[Collected data]
────────────────────

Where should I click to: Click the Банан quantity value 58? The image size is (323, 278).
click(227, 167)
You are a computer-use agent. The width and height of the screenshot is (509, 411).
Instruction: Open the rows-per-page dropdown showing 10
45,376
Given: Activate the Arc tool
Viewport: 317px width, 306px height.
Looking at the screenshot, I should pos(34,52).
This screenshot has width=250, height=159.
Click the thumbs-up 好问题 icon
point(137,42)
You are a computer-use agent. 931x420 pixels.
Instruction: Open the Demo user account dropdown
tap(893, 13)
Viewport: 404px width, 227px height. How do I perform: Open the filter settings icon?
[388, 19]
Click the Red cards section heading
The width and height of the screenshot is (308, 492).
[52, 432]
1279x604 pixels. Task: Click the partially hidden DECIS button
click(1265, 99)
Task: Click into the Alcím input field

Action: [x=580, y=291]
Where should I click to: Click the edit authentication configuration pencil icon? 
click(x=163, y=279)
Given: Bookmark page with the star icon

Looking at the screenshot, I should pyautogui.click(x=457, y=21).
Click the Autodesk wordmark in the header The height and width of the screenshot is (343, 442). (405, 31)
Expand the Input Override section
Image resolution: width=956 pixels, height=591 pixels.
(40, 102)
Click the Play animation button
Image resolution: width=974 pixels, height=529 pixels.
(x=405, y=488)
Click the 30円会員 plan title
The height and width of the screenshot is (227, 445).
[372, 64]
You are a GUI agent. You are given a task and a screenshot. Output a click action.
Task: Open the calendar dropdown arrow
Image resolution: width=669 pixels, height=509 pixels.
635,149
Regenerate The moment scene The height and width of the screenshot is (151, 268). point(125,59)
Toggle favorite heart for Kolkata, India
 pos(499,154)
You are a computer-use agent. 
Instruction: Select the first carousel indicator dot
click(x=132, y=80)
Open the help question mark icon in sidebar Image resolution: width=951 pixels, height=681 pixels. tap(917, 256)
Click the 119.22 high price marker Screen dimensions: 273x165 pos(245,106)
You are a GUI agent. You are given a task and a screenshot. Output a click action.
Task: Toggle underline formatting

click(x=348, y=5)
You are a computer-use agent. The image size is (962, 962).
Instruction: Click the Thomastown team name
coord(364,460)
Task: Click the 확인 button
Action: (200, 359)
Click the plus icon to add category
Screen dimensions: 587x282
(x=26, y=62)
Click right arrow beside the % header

────────────────────

→ WORK ORDER: Every record should be printed again exactly as it reads.

→ ANSWER BOX:
Where should I click to: Click the Банан quantity value 58? The image size is (323, 278).
click(227, 167)
You are a computer-use agent. The width and height of the screenshot is (509, 411).
Instruction: Open the rows-per-page dropdown showing 10
45,376
Given: Activate the Arc tool
Viewport: 317px width, 306px height.
Looking at the screenshot, I should pos(34,52).
This screenshot has width=250, height=159.
Click the thumbs-up 好问题 icon
point(137,42)
You are a computer-use agent. 931x420 pixels.
Instruction: Open the Demo user account dropdown
tap(893, 13)
Viewport: 404px width, 227px height. How do I perform: Open the filter settings icon?
[388, 19]
Click the Red cards section heading
The width and height of the screenshot is (308, 492).
[52, 432]
1279x604 pixels. Task: Click the partially hidden DECIS button
click(1265, 99)
Task: Click into the Alcím input field

Action: [x=580, y=291]
Where should I click to: Click the edit authentication configuration pencil icon? 
click(x=163, y=279)
Given: Bookmark page with the star icon

Looking at the screenshot, I should pyautogui.click(x=457, y=21).
Click the Autodesk wordmark in the header The height and width of the screenshot is (343, 442). (405, 31)
Expand the Input Override section
Image resolution: width=956 pixels, height=591 pixels.
(40, 102)
Click the Play animation button
Image resolution: width=974 pixels, height=529 pixels.
(x=405, y=488)
Click the 30円会員 plan title
The height and width of the screenshot is (227, 445).
[372, 64]
You are a GUI agent. You are given a task and a screenshot. Output a click action.
Task: Open the calendar dropdown arrow
Image resolution: width=669 pixels, height=509 pixels.
635,149
Regenerate The moment scene The height and width of the screenshot is (151, 268). point(125,59)
Toggle favorite heart for Kolkata, India
 pos(499,154)
You are a computer-use agent. 
Instruction: Select the first carousel indicator dot
click(x=132, y=80)
Open the help question mark icon in sidebar Image resolution: width=951 pixels, height=681 pixels. tap(917, 256)
Click the 119.22 high price marker Screen dimensions: 273x165 pos(245,106)
You are a GUI agent. You are given a task and a screenshot. Output a click action.
Task: Toggle underline formatting

click(x=348, y=5)
You are a computer-use agent. The image size is (962, 962).
Instruction: Click the Thomastown team name
coord(364,460)
Task: Click the 확인 button
Action: (200, 359)
Click the plus icon to add category
Screen dimensions: 587x282
(x=26, y=62)
Click right arrow beside the % header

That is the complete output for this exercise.